ASSIGNMENT | Beginning at the first line of the data, print each line exactly, stopping after the line that contains "You are a computer-use agent. The image".
··· GIVEN DATA
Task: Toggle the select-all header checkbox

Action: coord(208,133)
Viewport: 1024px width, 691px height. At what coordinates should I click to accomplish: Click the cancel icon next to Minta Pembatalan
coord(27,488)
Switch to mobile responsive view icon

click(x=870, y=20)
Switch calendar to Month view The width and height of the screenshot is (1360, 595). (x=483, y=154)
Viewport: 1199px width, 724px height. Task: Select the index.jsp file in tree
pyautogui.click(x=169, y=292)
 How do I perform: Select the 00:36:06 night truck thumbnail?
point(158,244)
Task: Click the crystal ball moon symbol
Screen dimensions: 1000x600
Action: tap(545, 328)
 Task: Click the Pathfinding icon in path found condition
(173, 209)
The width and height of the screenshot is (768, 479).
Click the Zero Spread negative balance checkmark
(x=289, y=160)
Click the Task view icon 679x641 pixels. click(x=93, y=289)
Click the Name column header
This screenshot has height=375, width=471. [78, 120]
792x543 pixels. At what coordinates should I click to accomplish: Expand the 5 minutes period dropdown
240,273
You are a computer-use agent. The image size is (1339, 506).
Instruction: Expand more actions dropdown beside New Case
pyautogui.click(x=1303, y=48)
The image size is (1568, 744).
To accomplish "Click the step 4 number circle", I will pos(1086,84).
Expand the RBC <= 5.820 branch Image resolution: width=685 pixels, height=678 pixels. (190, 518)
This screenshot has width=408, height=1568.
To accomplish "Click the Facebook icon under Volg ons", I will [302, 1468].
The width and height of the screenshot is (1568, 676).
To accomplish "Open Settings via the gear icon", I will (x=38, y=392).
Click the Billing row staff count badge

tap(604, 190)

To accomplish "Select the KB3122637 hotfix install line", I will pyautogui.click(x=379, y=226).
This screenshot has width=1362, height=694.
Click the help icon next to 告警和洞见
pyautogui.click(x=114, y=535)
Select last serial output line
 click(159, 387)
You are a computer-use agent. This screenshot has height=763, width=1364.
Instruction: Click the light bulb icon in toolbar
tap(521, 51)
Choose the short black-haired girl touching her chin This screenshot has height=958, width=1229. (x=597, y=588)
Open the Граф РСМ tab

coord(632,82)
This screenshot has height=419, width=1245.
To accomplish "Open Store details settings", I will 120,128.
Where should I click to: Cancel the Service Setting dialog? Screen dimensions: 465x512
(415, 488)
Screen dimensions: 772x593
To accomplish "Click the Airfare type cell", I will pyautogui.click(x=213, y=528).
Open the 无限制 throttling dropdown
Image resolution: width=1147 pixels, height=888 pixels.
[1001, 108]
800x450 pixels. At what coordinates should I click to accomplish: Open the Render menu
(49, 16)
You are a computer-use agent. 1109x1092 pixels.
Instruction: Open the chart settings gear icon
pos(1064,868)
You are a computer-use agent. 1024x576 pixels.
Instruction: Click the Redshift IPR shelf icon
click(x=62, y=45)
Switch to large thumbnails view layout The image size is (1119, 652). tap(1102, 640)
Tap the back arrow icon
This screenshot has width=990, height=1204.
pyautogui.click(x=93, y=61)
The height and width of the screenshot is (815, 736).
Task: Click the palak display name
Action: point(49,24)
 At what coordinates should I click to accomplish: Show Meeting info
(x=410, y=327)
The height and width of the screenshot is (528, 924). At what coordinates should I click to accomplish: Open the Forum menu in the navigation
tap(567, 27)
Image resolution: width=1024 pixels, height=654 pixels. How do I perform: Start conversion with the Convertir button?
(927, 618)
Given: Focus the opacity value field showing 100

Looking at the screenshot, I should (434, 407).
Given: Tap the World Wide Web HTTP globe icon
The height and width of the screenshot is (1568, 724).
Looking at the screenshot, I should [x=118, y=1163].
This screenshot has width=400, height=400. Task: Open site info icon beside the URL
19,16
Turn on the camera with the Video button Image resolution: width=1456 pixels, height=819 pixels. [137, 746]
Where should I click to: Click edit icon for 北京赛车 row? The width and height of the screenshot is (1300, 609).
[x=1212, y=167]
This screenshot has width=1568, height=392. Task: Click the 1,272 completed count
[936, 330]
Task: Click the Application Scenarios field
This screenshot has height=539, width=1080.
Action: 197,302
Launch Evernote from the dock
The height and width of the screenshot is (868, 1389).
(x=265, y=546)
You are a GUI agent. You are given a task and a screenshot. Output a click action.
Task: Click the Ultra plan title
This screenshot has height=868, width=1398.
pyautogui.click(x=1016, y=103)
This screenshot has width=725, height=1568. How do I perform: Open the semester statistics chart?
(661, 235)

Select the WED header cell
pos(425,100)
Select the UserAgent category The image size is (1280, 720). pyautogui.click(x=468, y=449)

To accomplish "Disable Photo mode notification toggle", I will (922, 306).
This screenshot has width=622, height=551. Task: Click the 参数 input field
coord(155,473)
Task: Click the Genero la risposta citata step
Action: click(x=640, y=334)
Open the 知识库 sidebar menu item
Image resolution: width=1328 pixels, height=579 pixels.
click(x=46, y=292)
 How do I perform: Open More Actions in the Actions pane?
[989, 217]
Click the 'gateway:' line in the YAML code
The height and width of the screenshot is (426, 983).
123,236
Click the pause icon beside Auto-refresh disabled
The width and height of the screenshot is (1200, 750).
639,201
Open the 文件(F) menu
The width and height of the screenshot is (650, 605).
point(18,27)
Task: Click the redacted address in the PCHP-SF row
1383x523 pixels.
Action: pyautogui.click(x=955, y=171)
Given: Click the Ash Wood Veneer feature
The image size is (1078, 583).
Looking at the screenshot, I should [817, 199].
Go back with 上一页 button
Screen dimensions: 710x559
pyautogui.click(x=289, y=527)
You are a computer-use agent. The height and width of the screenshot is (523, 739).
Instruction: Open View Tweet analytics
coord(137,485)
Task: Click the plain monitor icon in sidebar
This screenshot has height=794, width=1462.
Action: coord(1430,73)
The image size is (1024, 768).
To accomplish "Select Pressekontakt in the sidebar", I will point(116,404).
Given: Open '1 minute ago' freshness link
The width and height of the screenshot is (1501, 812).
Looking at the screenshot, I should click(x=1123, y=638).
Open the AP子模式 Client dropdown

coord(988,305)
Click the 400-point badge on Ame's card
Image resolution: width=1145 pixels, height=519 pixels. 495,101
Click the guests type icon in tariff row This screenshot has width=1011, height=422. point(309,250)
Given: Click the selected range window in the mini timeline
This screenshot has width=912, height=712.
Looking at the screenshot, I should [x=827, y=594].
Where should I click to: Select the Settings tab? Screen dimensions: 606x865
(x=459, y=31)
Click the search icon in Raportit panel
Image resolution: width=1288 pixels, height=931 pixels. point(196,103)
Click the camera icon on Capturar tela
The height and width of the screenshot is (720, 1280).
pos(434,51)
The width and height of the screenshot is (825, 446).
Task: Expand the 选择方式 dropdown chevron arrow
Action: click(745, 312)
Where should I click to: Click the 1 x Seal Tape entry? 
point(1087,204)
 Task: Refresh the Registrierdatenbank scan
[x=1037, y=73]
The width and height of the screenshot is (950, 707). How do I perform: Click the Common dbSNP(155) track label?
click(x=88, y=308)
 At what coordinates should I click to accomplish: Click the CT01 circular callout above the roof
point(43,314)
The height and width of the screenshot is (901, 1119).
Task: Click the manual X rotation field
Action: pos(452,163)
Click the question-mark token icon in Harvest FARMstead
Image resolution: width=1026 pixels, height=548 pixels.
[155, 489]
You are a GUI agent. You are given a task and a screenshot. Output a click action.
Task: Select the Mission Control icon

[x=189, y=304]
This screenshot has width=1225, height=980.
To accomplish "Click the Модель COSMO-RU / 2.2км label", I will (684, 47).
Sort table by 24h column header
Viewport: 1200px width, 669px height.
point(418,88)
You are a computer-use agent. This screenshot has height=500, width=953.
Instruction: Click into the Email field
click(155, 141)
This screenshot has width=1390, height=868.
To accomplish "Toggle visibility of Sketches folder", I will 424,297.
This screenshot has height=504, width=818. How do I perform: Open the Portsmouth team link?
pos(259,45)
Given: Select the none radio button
······
SOLUTION TO THE EXERCISE |
Task: Toggle the select-all header checkbox

Action: coord(208,133)
Viewport: 1024px width, 691px height. At what coordinates should I click to accomplish: Click the cancel icon next to Minta Pembatalan
coord(27,488)
Switch to mobile responsive view icon

click(x=870, y=20)
Switch calendar to Month view The width and height of the screenshot is (1360, 595). (x=483, y=154)
Viewport: 1199px width, 724px height. Task: Select the index.jsp file in tree
pyautogui.click(x=169, y=292)
 How do I perform: Select the 00:36:06 night truck thumbnail?
point(158,244)
Task: Click the crystal ball moon symbol
Screen dimensions: 1000x600
Action: tap(545, 328)
 Task: Click the Pathfinding icon in path found condition
(173, 209)
The width and height of the screenshot is (768, 479).
Click the Zero Spread negative balance checkmark
(x=289, y=160)
Click the Task view icon 679x641 pixels. click(x=93, y=289)
Click the Name column header
This screenshot has height=375, width=471. [78, 120]
792x543 pixels. At what coordinates should I click to accomplish: Expand the 5 minutes period dropdown
240,273
You are a computer-use agent. The image size is (1339, 506).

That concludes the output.